[SELECTED EXTRACT — start]

= Chong Ton Sin =

Malaysian politician and activist

Chong Ton Sin is a Malaysian activist and publisher. A former political detainee who spent eight years in detention without trial, he was vice-president of the leftist Parti Rakyat Malaysia in the 1990s and founder of progressive bookstore Gerakbudaya Enterprise in 2000.

== Early life ==

Chong was born in Senai, Johor on 22 March 1948. A month after he was born, his family moved to Kluang, Johor.
Chong's family had moved around after leaving their ancestral home in Guangdong province in south China. His eldest sister was born in China, while the next four siblings were born on the Indonesian island of Riau. Chong and his two younger brothers were born in Johor.

An early student activist, he was detained under the Internal Security Act from 1968 to 1976. He was detained firstly in Muar, then Kamunting and finally in Batu Gajah.

Upon his release, he did odd jobs in construction and gardening before meeting academic Jomo Kwame Sundaram and getting into the business of selling books. Chong was briefly detained at a protest during Ops Lalang, for one or two nights, in 1987.

[SELECTED EXTRACT — finish]
[MATERIAL SHOWN — start]

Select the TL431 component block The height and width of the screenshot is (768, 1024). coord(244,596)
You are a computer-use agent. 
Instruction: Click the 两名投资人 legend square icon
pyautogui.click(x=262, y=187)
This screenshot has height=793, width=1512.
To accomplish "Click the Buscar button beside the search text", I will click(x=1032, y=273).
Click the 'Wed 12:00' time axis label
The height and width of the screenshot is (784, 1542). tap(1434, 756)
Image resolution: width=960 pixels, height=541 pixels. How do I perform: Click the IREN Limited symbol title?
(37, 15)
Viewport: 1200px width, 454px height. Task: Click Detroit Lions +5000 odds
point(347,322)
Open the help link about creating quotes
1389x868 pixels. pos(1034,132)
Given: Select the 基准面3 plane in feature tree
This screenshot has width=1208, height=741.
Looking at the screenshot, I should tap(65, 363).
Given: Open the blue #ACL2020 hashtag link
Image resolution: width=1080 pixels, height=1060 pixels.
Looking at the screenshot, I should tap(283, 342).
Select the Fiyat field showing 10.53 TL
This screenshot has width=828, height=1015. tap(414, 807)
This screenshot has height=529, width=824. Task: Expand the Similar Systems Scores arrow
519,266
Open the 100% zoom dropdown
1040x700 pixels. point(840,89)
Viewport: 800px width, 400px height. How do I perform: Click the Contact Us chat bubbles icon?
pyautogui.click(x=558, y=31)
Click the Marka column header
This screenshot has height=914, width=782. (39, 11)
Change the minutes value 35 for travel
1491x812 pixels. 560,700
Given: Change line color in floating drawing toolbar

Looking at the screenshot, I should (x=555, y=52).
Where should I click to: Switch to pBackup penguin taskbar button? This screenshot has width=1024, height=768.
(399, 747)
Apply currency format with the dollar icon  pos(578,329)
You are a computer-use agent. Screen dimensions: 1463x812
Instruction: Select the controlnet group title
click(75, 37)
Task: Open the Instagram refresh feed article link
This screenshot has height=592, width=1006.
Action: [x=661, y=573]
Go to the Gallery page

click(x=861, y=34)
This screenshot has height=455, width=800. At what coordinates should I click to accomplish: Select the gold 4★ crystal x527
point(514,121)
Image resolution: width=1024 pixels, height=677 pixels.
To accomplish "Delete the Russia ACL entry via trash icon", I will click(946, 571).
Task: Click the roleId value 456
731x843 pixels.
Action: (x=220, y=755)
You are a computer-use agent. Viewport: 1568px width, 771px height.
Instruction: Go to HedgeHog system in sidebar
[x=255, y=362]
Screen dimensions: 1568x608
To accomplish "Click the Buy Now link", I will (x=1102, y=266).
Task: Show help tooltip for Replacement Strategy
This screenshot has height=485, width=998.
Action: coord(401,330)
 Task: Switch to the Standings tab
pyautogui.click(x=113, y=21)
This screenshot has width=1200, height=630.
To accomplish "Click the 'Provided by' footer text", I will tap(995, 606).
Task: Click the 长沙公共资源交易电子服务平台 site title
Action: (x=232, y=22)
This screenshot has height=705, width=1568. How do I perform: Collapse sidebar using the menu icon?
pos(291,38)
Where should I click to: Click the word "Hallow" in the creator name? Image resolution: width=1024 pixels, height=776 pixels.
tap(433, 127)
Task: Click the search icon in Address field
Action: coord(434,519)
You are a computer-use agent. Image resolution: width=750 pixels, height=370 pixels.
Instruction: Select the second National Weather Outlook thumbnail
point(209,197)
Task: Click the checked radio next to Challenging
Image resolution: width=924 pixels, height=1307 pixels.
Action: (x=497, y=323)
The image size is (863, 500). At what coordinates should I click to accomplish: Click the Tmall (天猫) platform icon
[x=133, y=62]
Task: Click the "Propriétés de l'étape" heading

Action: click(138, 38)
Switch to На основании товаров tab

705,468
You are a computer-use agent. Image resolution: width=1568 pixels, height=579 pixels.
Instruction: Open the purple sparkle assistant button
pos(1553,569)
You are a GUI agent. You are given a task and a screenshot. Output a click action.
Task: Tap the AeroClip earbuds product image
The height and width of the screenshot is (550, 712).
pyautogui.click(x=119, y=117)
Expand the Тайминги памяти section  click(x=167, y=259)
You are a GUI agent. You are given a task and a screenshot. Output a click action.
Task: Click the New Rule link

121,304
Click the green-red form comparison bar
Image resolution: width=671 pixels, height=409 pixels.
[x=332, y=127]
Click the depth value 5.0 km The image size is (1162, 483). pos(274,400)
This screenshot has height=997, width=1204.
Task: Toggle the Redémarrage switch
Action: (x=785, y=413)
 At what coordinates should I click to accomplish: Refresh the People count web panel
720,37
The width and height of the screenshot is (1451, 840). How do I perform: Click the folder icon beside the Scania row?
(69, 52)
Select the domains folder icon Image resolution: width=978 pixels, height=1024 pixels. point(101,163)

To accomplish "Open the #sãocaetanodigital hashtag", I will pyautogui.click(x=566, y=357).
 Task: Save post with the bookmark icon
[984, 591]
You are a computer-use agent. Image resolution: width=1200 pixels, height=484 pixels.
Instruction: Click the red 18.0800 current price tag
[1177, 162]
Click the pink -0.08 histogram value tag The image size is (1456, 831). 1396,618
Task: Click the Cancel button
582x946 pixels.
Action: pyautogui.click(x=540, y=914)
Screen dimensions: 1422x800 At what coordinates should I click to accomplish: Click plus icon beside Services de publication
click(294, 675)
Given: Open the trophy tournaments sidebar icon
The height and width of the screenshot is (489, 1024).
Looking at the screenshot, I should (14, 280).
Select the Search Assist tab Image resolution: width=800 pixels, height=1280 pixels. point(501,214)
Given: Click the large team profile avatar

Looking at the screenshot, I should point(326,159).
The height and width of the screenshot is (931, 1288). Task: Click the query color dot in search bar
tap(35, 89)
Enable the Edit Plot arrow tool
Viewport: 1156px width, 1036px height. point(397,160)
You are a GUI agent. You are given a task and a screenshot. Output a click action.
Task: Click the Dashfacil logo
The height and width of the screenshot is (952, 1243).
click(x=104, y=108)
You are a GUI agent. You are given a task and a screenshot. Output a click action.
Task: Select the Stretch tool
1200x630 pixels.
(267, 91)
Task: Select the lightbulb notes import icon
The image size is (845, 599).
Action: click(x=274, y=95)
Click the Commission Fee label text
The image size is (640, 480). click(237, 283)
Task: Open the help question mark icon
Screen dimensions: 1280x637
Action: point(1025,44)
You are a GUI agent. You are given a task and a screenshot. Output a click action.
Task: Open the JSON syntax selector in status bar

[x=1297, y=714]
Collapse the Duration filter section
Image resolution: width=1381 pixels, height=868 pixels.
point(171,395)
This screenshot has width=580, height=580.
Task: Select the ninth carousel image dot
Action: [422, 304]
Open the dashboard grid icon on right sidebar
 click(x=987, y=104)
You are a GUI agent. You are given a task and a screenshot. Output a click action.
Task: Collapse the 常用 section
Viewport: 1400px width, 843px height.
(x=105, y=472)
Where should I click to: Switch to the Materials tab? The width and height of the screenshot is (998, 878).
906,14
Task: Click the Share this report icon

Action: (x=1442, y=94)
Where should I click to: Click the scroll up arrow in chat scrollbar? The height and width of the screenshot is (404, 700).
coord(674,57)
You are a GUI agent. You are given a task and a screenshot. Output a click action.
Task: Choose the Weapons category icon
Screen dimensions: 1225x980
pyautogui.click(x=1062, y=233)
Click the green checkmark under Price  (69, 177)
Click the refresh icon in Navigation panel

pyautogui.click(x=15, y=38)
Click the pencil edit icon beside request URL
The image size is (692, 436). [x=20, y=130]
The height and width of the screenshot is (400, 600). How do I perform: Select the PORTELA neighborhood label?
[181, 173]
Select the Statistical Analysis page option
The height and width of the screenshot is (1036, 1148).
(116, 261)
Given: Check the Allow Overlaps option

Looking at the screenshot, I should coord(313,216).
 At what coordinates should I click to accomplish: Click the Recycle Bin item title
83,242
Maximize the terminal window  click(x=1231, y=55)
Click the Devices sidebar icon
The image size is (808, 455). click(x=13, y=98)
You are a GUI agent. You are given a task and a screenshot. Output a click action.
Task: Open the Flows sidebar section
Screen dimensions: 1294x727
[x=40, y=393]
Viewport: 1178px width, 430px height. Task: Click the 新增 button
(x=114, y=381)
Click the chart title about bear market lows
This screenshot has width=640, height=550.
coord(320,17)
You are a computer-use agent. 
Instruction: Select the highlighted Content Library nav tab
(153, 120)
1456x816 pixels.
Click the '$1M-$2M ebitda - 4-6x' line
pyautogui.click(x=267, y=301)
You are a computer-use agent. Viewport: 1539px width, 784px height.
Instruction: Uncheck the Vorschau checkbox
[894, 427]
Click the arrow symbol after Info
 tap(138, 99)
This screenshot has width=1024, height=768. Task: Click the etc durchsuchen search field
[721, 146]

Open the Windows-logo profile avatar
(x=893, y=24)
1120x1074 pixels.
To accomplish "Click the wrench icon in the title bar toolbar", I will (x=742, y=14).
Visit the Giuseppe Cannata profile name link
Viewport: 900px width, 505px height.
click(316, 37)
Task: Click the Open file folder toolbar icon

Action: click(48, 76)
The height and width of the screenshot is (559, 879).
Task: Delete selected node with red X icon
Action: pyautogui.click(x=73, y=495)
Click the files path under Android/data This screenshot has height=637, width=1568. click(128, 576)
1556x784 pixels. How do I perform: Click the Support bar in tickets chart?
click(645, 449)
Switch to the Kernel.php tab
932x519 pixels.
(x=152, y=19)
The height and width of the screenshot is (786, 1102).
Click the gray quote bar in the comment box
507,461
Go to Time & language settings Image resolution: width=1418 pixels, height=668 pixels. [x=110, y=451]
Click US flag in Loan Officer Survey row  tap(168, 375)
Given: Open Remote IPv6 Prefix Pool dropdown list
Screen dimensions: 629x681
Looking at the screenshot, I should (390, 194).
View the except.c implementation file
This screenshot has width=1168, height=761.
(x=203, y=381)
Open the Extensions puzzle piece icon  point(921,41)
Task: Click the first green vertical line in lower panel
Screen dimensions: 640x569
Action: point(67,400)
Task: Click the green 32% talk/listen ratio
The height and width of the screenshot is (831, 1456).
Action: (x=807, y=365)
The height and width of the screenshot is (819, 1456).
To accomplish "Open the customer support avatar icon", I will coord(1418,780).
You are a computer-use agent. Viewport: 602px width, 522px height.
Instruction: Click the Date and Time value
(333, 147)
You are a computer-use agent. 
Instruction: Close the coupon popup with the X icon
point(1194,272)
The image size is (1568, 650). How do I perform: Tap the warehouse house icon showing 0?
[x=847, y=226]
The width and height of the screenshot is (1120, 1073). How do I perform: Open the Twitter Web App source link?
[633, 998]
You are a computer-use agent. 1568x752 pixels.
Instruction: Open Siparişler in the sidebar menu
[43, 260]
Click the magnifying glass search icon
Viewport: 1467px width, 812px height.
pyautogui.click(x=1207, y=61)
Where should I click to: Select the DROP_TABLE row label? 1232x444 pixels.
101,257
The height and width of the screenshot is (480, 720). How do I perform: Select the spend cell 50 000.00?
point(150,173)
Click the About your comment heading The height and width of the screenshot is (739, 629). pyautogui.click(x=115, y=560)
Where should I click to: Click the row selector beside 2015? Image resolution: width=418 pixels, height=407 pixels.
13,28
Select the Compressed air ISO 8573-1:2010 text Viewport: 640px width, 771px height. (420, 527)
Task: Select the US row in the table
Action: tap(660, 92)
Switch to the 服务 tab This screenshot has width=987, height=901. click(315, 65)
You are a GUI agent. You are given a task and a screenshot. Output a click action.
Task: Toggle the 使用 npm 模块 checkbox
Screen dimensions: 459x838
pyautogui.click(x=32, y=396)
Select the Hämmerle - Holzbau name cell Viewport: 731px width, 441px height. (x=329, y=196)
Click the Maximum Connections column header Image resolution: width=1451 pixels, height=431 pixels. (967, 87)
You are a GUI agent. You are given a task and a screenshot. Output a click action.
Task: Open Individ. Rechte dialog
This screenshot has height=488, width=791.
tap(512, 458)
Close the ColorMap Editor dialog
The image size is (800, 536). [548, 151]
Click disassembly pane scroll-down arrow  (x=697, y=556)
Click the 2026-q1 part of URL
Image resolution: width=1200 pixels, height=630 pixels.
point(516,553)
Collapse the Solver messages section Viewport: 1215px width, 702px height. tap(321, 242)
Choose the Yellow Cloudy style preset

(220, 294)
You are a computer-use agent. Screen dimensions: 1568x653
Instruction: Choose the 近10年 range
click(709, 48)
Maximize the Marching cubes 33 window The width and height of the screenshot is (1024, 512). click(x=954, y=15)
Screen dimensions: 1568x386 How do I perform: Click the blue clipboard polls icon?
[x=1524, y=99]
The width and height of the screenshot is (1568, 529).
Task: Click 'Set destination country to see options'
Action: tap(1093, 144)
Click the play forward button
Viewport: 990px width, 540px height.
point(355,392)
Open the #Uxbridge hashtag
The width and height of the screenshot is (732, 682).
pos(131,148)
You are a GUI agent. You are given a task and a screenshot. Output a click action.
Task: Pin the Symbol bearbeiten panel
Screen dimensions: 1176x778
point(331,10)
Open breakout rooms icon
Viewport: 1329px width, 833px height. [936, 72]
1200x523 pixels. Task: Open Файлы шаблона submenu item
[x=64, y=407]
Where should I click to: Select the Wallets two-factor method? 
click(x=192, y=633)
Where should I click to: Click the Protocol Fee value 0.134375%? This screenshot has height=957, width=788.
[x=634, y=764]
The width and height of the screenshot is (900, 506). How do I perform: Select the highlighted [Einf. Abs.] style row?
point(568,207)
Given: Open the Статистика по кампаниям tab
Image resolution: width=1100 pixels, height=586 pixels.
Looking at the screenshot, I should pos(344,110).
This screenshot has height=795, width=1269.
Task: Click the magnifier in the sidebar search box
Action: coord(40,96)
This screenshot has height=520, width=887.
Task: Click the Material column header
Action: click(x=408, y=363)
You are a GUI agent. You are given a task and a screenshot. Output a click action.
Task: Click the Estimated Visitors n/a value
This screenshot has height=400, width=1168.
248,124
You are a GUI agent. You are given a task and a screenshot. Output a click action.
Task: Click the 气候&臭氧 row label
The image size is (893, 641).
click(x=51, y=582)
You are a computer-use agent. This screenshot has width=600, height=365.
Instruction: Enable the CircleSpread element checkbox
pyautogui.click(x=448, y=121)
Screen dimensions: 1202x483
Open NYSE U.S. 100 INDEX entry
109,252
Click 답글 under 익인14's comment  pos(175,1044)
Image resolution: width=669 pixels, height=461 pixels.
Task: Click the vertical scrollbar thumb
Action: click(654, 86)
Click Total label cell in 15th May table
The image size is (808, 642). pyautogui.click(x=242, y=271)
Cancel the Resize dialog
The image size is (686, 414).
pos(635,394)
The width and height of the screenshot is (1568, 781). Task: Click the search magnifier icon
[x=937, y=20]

[MATERIAL SHOWN — finish]

■ **YOUR INSTRUCTIONS**
From the Chong Ton Sin biography, list the places where he was held during his detention under the Internal Security Act, in the order given.

■ **EXERCISE ANSWER**
Muar, Kamunting, Batu Gajah